═════ Provided data

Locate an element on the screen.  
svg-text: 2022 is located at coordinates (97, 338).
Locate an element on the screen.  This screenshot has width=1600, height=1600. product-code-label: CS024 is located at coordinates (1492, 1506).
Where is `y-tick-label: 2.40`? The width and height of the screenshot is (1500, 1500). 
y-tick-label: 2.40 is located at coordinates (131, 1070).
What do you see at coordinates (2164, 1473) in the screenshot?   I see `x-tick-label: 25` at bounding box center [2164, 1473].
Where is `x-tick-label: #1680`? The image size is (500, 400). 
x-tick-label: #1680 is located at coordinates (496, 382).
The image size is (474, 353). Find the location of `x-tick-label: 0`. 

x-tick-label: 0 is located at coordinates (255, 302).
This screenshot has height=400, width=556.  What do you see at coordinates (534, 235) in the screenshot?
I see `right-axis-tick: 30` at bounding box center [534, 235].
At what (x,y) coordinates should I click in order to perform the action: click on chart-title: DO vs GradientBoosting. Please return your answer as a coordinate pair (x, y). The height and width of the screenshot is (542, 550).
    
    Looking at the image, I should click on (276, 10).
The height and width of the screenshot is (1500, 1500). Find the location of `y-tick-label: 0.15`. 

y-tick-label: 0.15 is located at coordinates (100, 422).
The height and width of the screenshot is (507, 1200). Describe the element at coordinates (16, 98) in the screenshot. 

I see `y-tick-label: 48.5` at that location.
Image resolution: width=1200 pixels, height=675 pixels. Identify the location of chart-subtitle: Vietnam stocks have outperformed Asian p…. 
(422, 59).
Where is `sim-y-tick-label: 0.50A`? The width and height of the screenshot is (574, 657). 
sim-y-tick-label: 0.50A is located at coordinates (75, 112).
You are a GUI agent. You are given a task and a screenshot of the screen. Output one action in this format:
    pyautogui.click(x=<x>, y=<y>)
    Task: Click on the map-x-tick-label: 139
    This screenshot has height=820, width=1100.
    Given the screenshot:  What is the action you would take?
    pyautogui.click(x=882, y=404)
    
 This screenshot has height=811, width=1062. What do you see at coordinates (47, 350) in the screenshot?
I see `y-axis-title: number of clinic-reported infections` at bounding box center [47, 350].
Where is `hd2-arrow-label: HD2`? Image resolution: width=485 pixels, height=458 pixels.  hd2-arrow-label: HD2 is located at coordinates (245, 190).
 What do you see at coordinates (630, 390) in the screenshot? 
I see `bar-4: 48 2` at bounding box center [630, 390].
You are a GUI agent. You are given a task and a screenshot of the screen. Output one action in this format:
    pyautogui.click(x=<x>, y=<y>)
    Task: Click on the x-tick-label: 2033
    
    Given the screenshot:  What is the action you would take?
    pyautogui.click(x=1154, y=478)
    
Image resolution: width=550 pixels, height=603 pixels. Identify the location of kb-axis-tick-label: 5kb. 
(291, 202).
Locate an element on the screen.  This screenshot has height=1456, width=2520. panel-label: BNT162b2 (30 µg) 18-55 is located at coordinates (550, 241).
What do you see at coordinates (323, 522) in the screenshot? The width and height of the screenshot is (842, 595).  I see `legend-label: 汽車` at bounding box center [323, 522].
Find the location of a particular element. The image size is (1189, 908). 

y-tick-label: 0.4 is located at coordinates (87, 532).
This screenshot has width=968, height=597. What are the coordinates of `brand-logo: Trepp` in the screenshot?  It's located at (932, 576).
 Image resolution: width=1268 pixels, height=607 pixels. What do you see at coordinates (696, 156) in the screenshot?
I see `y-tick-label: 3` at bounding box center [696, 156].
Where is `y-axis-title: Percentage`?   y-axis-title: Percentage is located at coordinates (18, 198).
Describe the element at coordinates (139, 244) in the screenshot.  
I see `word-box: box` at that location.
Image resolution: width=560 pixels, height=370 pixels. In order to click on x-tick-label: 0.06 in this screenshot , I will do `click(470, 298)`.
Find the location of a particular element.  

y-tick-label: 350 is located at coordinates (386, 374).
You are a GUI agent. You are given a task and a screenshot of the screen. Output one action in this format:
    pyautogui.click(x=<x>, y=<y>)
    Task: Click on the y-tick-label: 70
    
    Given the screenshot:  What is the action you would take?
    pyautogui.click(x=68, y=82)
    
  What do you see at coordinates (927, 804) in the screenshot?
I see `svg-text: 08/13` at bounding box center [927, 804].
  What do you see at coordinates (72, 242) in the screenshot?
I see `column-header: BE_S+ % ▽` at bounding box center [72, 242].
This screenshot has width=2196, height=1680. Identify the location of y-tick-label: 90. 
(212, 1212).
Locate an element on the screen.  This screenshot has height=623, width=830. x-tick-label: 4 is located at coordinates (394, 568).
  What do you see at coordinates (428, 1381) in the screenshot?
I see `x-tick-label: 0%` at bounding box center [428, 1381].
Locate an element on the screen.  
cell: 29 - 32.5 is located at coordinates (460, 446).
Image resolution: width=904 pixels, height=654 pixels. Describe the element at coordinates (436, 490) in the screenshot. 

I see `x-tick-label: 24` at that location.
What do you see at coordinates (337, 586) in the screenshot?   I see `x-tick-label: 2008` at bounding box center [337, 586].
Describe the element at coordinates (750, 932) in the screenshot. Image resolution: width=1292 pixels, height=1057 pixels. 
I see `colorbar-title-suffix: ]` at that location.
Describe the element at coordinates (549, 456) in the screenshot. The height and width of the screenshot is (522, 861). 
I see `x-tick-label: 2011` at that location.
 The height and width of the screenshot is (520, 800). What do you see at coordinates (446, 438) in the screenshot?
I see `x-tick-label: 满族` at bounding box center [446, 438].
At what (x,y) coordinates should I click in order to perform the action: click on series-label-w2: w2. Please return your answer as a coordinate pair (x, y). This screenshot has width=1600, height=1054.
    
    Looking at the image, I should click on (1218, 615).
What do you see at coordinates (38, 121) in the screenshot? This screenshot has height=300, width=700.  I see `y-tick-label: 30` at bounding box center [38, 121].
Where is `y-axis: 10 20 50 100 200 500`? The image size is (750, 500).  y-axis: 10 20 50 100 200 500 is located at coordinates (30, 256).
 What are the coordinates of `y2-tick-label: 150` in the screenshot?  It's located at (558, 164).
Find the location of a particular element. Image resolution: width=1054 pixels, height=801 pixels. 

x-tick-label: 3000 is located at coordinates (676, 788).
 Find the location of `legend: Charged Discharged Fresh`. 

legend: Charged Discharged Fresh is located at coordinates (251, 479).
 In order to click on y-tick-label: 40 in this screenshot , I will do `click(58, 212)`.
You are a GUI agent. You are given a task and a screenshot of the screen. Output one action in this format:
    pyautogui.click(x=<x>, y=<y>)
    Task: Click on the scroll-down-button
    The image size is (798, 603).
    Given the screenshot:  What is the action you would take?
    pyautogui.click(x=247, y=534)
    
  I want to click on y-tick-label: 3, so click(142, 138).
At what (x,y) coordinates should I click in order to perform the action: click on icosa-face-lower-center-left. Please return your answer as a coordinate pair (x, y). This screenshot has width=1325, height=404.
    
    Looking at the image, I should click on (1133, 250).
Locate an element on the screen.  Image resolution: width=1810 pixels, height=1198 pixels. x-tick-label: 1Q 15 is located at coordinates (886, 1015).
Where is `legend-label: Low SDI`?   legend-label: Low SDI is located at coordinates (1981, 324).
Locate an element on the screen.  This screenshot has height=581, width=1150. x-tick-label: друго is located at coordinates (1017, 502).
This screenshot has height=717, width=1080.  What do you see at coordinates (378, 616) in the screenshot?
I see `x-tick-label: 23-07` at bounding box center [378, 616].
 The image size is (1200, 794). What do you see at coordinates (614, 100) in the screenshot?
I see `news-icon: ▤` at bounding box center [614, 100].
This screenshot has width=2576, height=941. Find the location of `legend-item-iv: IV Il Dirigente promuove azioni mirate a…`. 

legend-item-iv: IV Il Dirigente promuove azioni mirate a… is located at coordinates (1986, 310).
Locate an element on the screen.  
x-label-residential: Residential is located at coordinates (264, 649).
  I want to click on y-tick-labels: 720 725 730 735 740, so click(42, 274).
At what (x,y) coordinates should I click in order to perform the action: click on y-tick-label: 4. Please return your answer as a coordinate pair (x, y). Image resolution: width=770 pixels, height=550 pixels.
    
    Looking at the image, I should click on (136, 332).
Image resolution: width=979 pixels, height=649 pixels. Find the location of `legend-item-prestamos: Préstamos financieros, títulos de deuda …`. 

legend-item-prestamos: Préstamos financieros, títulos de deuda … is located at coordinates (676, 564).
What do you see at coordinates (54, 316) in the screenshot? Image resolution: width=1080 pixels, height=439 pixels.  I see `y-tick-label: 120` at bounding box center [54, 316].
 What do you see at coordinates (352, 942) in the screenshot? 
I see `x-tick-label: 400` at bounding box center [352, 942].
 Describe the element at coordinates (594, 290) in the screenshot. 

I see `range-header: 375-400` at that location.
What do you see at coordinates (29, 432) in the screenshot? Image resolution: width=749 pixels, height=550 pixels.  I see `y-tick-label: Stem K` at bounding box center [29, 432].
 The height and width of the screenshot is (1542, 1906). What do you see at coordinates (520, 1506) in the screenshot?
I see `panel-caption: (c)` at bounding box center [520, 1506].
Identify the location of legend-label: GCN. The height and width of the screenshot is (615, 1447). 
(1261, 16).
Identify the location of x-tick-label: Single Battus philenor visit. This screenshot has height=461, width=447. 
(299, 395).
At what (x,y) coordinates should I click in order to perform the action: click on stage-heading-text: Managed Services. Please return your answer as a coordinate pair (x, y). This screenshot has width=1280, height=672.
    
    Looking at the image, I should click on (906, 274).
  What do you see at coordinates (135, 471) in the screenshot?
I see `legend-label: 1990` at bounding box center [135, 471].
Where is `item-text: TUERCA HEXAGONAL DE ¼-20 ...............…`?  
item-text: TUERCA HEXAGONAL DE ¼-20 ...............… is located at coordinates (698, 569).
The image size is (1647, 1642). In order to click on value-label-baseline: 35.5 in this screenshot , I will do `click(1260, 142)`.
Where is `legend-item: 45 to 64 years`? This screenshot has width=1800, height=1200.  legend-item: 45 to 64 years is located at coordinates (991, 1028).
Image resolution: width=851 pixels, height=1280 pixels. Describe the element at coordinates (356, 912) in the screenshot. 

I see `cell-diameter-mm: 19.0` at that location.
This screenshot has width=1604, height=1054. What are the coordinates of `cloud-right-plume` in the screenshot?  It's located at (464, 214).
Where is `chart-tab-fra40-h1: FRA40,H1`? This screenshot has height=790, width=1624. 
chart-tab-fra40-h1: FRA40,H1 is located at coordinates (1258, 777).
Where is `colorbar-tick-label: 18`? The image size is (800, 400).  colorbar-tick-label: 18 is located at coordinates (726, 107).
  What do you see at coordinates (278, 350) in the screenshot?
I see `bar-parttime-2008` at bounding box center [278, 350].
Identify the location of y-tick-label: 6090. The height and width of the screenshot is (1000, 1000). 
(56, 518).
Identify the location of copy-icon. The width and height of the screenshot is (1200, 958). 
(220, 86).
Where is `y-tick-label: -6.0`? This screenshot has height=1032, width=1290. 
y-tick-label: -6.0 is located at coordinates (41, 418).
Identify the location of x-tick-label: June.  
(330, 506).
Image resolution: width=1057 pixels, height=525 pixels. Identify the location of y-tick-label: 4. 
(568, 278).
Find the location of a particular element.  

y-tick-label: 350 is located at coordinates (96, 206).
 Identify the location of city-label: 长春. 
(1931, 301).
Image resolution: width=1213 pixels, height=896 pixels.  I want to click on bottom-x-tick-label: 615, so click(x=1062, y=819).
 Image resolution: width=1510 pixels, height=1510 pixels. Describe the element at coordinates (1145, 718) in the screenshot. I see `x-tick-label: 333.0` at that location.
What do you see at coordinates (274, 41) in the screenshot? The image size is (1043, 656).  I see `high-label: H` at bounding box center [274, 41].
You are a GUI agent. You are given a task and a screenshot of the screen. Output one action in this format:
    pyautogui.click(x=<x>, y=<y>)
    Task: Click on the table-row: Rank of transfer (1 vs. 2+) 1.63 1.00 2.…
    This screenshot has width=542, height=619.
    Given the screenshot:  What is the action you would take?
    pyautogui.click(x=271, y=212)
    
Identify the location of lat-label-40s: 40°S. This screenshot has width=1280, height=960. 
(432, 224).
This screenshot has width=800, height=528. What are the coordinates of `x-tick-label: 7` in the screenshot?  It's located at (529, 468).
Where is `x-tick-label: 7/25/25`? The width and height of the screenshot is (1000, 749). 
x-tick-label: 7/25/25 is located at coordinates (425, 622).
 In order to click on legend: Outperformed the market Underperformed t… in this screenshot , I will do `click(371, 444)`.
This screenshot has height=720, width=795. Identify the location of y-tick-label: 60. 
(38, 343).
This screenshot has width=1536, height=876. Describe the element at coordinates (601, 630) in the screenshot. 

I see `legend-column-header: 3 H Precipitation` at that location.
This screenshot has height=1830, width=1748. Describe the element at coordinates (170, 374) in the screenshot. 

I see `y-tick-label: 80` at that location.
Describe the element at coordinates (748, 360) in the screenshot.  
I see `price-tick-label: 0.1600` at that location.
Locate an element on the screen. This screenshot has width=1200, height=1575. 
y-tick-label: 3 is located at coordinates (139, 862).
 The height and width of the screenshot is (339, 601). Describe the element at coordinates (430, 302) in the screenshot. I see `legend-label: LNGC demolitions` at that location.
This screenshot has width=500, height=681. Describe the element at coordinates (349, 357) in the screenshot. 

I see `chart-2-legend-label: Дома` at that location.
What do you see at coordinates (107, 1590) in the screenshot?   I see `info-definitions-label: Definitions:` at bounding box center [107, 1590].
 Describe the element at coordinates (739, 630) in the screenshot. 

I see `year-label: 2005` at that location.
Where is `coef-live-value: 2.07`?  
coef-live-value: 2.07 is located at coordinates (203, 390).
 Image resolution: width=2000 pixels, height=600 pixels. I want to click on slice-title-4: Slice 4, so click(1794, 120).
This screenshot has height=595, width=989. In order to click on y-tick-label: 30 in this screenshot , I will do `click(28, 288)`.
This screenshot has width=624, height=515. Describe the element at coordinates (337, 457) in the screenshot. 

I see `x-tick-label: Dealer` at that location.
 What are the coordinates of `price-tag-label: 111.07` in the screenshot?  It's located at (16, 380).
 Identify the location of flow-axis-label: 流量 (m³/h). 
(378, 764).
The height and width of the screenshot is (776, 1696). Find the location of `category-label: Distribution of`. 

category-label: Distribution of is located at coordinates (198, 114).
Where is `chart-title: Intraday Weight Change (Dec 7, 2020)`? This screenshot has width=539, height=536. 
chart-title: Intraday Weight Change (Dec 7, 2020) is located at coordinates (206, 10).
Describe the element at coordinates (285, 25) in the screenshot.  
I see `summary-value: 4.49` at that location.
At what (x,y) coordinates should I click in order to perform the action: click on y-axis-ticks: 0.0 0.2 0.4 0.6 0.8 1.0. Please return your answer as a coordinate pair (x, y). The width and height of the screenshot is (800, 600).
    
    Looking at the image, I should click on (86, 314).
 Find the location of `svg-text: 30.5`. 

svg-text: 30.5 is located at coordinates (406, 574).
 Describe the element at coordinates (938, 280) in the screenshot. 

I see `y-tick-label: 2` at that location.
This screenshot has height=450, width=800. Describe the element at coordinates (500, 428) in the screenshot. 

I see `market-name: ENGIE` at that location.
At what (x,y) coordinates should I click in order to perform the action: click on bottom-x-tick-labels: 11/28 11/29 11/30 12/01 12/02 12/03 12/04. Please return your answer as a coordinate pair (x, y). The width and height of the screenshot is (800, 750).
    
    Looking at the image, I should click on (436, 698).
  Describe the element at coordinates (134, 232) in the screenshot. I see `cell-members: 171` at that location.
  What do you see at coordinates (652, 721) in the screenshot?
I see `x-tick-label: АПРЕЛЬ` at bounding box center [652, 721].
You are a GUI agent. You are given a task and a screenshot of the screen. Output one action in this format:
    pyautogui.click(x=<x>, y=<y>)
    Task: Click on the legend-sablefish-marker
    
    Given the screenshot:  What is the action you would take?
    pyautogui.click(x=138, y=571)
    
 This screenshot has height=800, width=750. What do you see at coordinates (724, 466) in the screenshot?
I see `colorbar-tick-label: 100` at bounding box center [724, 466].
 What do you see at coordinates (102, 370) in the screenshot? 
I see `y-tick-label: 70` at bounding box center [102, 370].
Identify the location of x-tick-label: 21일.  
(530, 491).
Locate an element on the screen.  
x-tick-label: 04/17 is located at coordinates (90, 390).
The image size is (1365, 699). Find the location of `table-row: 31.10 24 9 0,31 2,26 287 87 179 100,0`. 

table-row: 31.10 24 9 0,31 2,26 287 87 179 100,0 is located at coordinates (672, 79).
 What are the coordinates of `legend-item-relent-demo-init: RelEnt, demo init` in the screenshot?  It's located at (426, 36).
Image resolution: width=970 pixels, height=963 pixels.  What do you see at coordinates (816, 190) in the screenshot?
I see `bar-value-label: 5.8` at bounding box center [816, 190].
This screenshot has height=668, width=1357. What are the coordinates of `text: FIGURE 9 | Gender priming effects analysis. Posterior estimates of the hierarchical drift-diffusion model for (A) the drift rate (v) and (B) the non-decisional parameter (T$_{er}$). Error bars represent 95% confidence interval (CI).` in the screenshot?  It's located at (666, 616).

══════════

## Task statement
Copy out, word for word, the stretch of entries from the very start through the line containing "y-tick-label: 2.40 is", including that line.

## Task result
Locate an element on the screen.  
svg-text: 2022 is located at coordinates (97, 338).
Locate an element on the screen.  This screenshot has width=1600, height=1600. product-code-label: CS024 is located at coordinates (1492, 1506).
Where is `y-tick-label: 2.40`? The width and height of the screenshot is (1500, 1500). 
y-tick-label: 2.40 is located at coordinates (131, 1070).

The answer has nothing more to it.